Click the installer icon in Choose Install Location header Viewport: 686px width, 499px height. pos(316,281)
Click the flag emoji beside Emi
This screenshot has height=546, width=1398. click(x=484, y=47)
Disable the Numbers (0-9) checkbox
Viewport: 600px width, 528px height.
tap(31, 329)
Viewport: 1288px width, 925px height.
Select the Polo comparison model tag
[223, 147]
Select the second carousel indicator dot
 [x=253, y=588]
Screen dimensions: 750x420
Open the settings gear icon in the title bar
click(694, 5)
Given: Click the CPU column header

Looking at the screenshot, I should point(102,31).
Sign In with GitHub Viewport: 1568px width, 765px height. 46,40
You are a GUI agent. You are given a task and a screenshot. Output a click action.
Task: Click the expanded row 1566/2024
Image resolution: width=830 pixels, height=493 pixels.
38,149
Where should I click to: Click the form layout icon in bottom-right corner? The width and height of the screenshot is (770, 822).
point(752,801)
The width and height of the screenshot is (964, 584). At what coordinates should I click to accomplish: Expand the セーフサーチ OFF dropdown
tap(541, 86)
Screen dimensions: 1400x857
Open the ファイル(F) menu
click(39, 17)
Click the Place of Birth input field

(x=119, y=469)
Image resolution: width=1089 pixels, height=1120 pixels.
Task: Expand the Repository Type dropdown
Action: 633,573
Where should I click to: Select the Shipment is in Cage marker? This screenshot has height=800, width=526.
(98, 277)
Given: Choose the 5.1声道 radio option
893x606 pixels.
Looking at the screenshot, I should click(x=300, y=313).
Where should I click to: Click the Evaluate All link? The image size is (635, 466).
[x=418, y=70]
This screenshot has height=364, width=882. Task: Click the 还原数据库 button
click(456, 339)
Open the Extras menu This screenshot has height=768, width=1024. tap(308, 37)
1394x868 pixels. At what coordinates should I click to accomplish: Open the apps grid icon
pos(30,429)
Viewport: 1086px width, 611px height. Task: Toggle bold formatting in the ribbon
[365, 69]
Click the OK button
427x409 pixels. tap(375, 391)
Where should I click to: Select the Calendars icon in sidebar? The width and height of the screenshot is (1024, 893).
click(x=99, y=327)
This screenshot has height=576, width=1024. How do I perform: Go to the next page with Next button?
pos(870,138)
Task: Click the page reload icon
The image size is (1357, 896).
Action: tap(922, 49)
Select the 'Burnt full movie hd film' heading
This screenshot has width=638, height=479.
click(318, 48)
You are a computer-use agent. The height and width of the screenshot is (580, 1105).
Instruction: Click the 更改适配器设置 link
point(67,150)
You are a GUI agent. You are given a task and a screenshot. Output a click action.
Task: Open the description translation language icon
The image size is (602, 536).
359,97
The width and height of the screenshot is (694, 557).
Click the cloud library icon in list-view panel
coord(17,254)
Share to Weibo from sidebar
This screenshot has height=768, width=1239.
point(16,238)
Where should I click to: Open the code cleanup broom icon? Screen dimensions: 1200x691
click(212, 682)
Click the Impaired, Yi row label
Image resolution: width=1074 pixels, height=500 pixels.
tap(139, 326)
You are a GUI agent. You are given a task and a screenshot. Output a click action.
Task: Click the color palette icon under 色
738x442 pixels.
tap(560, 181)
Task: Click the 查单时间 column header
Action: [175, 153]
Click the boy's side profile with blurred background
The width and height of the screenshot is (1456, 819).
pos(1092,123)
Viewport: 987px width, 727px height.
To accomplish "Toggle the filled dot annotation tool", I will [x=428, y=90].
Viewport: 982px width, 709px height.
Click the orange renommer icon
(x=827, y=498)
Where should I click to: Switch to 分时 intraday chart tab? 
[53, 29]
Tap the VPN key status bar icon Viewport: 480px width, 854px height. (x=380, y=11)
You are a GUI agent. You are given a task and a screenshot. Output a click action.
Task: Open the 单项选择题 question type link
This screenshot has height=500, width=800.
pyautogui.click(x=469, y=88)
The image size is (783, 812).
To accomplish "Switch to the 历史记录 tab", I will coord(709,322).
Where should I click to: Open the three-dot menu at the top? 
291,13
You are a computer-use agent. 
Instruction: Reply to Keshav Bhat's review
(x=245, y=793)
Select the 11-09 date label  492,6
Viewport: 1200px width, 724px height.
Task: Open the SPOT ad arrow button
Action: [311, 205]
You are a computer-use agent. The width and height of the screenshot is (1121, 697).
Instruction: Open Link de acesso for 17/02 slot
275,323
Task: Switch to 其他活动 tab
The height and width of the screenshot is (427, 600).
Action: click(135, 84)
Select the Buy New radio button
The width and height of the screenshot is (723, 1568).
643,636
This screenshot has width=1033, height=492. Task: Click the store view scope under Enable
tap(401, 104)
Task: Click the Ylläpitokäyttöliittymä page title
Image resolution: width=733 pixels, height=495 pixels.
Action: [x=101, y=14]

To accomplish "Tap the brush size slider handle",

*****

• [WORK ORDER] Find each line above with the string "radio", then report how many there are. Write only the number.

• [RESULT] 2